Therefore, the Trust relies primarily on the investment advice which Citibank 
provides to the Portfolio. The Trust has retained the services of U.S. Trust 
at no additional fee to perform certain investment management functions. For 
biographical information relating to each of the trustees and officers of the 
Trust and the Portfolio, see "Management of the Trust and the Portfolio" in 
the Statement of Additional Information. 

                              INVESTMENT ADVISER 

   The Investment Adviser manages the assets of the Portfolio pursuant to an 
Investment Advisory Agreement with the Portfolio. Subject to such policies as 
the trustees of the Portfolio may determine, the Investment Adviser manages 
the Portfolio, makes decisions with respect to and places orders for all 
purchases and sales of portfolio securities, and maintains records relating 
to such purchases and sales. The Investment Adviser maintains its principal 
offices at 153 East 53rd Street, New York, New York 10043, and is a 
wholly-owned subsidiary of Citicorp, a registered bank holding company. The 
Investment Adviser offers a wide range of banking and investment services to 
customers, and together with its affiliates currently manages more than $83 
billion in assets. 

   For its services under the Investment Advisory Agreement, the Investment 
Adviser is entitled to receive investment advisory fees, which are accrued 
daily and paid monthly, of 0.15% of the Portfolio's average daily net assets 
on an annualized basis for the Portfolio's then-current fiscal year. The 
Investment Adviser may waive portions of this fee. The Portfolio paid 
advisory fees to the Investment Adviser at the annual rate of 0.06% of the 
Portfolio's average daily net assets, and the Investment Adviser voluntary 
waived fees at the annual rate of 0.09% of the Portfolio's average daily net 
assets, during the fiscal year ended August 31, 1996.

RECORDED INFORMATION:
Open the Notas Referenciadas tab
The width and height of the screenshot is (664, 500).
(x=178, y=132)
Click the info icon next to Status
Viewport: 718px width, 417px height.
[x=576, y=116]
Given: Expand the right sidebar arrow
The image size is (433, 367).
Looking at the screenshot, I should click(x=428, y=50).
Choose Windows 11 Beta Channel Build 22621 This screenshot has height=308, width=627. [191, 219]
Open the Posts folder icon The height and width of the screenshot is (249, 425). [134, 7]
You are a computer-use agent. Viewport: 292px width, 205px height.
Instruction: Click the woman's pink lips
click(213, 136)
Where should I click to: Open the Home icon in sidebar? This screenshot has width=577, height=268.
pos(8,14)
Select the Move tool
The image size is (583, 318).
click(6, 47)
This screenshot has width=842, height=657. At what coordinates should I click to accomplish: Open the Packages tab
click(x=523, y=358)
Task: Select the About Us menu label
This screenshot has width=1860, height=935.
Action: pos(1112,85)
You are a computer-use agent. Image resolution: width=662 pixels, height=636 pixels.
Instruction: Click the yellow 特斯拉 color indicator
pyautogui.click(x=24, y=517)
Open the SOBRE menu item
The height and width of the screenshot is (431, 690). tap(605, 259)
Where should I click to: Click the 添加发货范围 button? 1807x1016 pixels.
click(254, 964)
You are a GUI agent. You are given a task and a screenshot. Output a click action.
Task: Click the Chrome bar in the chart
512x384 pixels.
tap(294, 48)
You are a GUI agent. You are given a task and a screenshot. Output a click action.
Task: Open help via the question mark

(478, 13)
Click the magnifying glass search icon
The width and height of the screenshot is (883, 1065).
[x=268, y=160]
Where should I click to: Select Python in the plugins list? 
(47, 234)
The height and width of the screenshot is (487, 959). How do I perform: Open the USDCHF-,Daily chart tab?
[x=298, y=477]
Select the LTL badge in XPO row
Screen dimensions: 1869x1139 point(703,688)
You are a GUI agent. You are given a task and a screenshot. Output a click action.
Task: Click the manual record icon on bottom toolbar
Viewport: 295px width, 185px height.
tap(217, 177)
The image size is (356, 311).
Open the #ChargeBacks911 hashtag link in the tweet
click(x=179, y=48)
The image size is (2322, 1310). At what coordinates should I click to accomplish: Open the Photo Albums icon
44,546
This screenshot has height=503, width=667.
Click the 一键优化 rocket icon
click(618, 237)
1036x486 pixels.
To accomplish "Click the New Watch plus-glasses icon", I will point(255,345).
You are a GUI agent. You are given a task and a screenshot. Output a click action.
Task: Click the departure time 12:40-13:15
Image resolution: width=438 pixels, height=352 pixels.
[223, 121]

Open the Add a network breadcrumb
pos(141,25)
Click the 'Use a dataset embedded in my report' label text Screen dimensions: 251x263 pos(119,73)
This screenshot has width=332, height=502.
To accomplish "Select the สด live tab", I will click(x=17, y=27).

OBJECTIVES:
• A. Please quote the entries word for word, beginning at the line that has "The height and width of the screenshot is (487, 959)." and stopping after the line that has "Click the 'Use".
• B. Continue the passage about the investment adviser's role and fees from its last sentence.
The investment adviser text and the entries are unrelated material.

THE RESULTS:
• A.
The height and width of the screenshot is (487, 959). How do I perform: Open the USDCHF-,Daily chart tab?
[x=298, y=477]
Select the LTL badge in XPO row
Screen dimensions: 1869x1139 point(703,688)
You are a GUI agent. You are given a task and a screenshot. Output a click action.
Task: Click the manual record icon on bottom toolbar
Viewport: 295px width, 185px height.
tap(217, 177)
The image size is (356, 311).
Open the #ChargeBacks911 hashtag link in the tweet
click(x=179, y=48)
The image size is (2322, 1310). At what coordinates should I click to accomplish: Open the Photo Albums icon
44,546
This screenshot has height=503, width=667.
Click the 一键优化 rocket icon
click(618, 237)
1036x486 pixels.
To accomplish "Click the New Watch plus-glasses icon", I will point(255,345).
You are a GUI agent. You are given a task and a screenshot. Output a click action.
Task: Click the departure time 12:40-13:15
Image resolution: width=438 pixels, height=352 pixels.
[223, 121]

Open the Add a network breadcrumb
pos(141,25)
Click the 'Use a dataset embedded in my report' label text Screen dimensions: 251x263 pos(119,73)

• B.
                 SUPPLEMENTAL INVESTMENT MANAGEMENT SERVICES 

   The Fund receives supplemental investment management services from U.S. 
Trust pursuant to an investment advisory agreement between the Trust and U.S. 
Trust (the "Supplemental Advisory Agreement"). U.S. Trust receives no 
additional fee or other compensation for its services under the Supplemental 
Advisory Agreement. U.S. Trust makes no investment decisions with respect to 
the Fund or the Portfolio. Under the Supplemental Advisory Agreement, U.S. 
Trust reviews certain investment management and custody processes. 

   U.S. Trust is a state-chartered bank and trust company which provides 
trust and banking services to individuals, corporations and institutions, 
both nationally and internationally, including investment management, estate 
and trust administration, financial planning, corporate trust and agency, and 
personal and corporate banking. U.S. Trust is a member bank of the Federal 
Reserve System and the Federal Deposit Insurance Corporation and is one of 
the twelve members of the New York Clearing House Association. On November 
30, 1996, U.S. Trust's Asset Management Group had approximately $51 billion 
in assets under management. U.S. Trust, which has its principal offices at 
114 W. 47th Street, New York, New York 10036-1532, is a subsidiary of U.S.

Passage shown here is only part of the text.